The trail was named to the Rails to Trails Conservancy’s national hall-of-fame list in 2010. It is seen as a model for other rail-to-trail efforts locally and nationally.

Bob Whittaker, chairman of the Ferry County Rail Trail Partners, said the Hiawatha Trail was a guide stone for Ferry County rail-trail efforts.

“It was inspirational for us to see a very rural community come together to simultaneously create public space, preserve habitat and grow the region’s recreation economy,” he said.

Part of the trail’s charm is the preservation of the historic flavor. Trail signs documenting the history of the place mimic railroad station signs. The snow awnings covering the entrance and exits of each tunnel have been built out of the same materials as in the early 1900s.

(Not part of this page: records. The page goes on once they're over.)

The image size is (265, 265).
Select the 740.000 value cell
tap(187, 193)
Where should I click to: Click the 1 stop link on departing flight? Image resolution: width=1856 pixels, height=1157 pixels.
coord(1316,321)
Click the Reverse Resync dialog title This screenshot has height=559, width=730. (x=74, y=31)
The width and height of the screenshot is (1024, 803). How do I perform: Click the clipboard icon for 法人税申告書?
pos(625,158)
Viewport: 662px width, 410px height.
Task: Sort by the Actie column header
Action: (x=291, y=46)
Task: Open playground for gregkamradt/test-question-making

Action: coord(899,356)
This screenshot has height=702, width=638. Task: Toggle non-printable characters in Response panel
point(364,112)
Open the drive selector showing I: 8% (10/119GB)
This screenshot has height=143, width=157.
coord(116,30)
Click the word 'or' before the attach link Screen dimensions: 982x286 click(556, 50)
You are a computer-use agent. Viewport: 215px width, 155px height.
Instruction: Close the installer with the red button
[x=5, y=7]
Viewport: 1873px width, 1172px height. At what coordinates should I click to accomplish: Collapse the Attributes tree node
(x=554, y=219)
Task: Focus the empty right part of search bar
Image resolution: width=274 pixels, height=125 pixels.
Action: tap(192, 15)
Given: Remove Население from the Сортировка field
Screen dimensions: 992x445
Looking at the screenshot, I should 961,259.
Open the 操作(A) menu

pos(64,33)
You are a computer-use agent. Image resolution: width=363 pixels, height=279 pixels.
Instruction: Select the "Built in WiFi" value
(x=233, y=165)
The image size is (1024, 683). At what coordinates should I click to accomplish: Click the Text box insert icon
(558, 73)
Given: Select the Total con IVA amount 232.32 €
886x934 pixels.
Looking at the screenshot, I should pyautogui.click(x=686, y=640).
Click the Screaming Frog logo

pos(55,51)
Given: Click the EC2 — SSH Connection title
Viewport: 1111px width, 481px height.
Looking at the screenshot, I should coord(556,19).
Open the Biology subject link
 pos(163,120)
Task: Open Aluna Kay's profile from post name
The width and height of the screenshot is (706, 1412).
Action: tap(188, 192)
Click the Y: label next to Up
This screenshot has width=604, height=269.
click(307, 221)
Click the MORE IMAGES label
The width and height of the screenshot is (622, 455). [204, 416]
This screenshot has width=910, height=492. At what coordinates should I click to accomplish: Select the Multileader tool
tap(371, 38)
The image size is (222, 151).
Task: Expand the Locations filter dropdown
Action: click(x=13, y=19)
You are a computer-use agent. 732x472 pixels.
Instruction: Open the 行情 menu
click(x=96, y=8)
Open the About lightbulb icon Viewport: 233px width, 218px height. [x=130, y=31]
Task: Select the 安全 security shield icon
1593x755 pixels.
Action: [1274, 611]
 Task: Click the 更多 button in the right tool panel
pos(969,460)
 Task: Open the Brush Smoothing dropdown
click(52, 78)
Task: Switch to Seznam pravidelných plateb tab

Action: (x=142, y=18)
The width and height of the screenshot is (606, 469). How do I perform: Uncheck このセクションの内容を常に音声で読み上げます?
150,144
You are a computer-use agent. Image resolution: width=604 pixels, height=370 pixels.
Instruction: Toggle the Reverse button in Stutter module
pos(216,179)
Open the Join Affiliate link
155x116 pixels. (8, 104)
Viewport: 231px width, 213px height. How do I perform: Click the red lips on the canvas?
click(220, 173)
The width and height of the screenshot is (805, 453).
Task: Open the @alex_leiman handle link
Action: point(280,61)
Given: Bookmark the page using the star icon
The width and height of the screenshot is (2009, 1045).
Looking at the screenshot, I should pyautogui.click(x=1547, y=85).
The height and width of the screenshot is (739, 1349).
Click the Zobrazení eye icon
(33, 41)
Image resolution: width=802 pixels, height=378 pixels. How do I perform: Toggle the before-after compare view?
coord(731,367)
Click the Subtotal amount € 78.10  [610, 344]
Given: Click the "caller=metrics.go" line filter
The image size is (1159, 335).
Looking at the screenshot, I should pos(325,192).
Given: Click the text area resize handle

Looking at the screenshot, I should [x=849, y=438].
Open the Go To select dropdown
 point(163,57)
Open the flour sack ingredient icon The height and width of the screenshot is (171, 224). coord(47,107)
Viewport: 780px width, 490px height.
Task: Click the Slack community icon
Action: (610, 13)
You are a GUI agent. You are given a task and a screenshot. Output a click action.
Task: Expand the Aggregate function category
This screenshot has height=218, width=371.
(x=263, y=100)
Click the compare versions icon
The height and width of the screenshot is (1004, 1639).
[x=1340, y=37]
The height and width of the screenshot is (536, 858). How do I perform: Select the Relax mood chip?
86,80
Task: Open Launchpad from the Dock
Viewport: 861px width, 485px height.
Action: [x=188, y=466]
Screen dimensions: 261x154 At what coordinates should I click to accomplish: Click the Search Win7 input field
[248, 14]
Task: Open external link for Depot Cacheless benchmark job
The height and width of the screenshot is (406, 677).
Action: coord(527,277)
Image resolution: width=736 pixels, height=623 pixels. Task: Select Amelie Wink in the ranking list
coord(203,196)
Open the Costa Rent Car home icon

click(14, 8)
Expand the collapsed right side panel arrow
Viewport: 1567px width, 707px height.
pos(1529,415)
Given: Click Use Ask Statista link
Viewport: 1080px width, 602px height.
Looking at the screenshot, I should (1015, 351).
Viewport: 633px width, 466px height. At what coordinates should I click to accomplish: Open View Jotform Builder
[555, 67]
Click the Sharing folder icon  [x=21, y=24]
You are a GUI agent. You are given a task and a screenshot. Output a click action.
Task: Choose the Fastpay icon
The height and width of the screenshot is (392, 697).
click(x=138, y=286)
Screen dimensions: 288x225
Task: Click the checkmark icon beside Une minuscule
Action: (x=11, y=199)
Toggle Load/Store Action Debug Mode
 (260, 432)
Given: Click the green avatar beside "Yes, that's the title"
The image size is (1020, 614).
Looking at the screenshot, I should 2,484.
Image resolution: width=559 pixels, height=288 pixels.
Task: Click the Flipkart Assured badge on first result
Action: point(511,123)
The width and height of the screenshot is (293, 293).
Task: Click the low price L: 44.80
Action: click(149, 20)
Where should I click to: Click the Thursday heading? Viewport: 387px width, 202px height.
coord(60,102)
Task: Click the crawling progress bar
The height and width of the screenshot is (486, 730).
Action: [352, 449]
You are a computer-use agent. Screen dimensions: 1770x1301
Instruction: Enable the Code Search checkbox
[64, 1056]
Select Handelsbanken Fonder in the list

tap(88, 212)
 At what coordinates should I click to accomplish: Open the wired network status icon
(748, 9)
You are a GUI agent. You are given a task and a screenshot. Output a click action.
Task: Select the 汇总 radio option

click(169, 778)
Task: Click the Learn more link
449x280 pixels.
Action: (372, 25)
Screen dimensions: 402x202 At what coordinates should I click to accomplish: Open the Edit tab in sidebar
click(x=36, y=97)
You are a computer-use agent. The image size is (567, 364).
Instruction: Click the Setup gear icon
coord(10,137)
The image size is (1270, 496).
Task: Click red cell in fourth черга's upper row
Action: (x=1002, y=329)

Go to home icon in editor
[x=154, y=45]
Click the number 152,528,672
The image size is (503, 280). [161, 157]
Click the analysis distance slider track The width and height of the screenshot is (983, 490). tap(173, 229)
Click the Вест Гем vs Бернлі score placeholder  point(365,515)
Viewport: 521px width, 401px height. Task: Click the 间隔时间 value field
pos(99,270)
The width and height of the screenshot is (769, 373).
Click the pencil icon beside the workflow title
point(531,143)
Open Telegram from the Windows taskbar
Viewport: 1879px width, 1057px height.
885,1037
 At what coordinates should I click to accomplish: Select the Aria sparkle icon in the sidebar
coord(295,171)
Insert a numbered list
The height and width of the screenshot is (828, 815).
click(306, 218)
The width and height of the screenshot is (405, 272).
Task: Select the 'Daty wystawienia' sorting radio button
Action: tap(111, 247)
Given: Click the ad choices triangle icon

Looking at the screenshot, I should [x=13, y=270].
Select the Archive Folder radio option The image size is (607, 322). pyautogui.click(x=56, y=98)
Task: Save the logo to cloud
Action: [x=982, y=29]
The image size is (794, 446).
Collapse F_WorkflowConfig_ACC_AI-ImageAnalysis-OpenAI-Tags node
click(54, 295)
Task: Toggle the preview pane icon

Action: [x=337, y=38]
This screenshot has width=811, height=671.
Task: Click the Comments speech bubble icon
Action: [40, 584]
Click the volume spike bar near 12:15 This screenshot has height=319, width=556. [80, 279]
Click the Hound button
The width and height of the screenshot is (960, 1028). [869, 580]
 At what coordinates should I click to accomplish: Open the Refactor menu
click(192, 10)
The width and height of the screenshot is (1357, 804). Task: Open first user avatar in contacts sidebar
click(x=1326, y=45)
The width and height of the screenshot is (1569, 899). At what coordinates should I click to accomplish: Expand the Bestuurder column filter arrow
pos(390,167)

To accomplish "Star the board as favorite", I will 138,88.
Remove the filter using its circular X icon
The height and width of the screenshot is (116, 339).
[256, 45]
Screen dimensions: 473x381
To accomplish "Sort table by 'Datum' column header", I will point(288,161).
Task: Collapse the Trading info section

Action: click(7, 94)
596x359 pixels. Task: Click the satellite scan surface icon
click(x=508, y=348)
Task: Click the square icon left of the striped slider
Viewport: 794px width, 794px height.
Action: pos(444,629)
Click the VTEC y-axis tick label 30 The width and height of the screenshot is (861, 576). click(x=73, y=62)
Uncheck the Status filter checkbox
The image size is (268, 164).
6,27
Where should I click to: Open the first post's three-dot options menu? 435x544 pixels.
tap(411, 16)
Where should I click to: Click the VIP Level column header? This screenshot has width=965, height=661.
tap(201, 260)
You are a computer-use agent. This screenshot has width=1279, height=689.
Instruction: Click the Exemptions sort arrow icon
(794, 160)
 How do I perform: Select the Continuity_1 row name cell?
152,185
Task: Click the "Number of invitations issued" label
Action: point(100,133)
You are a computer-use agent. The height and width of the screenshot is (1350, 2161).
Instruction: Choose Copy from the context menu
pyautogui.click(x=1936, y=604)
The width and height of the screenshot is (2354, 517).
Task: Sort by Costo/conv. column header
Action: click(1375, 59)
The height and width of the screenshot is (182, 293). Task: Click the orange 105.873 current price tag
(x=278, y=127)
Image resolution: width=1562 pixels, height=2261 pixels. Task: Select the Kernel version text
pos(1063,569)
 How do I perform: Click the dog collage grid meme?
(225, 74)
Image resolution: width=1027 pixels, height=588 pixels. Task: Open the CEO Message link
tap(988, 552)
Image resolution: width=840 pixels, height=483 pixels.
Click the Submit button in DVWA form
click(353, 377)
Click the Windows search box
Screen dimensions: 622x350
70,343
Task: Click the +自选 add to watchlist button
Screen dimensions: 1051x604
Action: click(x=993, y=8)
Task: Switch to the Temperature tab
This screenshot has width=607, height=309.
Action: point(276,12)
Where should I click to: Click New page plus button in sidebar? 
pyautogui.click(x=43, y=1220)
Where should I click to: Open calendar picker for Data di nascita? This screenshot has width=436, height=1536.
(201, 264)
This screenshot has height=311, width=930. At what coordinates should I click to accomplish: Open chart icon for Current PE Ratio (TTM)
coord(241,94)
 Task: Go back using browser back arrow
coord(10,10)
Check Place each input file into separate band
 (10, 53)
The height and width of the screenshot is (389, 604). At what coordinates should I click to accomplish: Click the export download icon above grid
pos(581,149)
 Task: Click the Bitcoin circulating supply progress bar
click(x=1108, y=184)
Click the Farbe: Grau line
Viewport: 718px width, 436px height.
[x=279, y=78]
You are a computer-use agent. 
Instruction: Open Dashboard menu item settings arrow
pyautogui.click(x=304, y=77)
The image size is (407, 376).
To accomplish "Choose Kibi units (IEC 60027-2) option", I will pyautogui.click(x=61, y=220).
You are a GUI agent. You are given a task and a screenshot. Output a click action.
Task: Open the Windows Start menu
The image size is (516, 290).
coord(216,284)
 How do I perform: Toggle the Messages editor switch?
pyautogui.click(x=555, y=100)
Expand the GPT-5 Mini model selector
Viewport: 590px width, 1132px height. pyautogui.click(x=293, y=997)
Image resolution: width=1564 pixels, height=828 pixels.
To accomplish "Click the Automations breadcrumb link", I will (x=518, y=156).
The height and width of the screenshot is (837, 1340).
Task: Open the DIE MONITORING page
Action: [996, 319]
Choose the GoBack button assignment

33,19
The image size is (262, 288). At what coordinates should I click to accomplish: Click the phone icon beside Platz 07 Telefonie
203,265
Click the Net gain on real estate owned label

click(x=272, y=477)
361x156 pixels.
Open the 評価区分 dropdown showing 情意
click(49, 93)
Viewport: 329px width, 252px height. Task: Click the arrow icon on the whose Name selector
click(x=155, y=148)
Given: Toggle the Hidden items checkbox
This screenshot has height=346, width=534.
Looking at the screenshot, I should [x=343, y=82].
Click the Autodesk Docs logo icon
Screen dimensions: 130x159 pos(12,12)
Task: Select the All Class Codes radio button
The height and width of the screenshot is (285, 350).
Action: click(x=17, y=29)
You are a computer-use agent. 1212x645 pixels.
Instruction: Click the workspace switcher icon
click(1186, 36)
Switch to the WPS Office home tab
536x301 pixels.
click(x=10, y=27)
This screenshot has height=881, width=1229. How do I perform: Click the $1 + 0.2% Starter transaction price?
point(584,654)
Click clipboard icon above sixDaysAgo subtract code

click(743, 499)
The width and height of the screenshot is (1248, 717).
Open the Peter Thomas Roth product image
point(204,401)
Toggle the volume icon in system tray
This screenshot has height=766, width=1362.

The history is part of the trail’s allure. In 1907, the construction of the rails started after receiving approval from the Milwaukee Railroad board of directors. The railroad ran from Chicago to the Seattle-Tacoma area, crossing through some of the wildest terrain in the United States.

Crews worked year-round, slogging through the North Idaho winters. More than 9,000 men worked on the line.

The project was estimated to cost $45 million but ended up costing more than $235 million, more than $6 billion in today’s dollars. The line opened to intercontinental freight service in 1909, with passenger train service starting six days later.

The railroad struggled. A forest fire in 1910 marred the railroad’s early life and financial troubles persisted.

In 1961, the last passenger train made the journey and the final train traveled the tracks in 1980. The federal government took over management of the rails in the mid-1980s.

At first the U.S. Forest Service didn’t know what to do with the abandoned tracks, Schmidt said. That’s when “energized and passionate folks in the Silver Valley” envisioned a trail.

Schmidt said the trail is facing financial challenges. According to forest service estimates, the trail needs between $6 and $7 million in deferred maintenance.

The tunnels and trestles need maintenance and inspections. Current federal funding won’t cover that work. Schmidt is hopeful that funding can be secured through alternatives.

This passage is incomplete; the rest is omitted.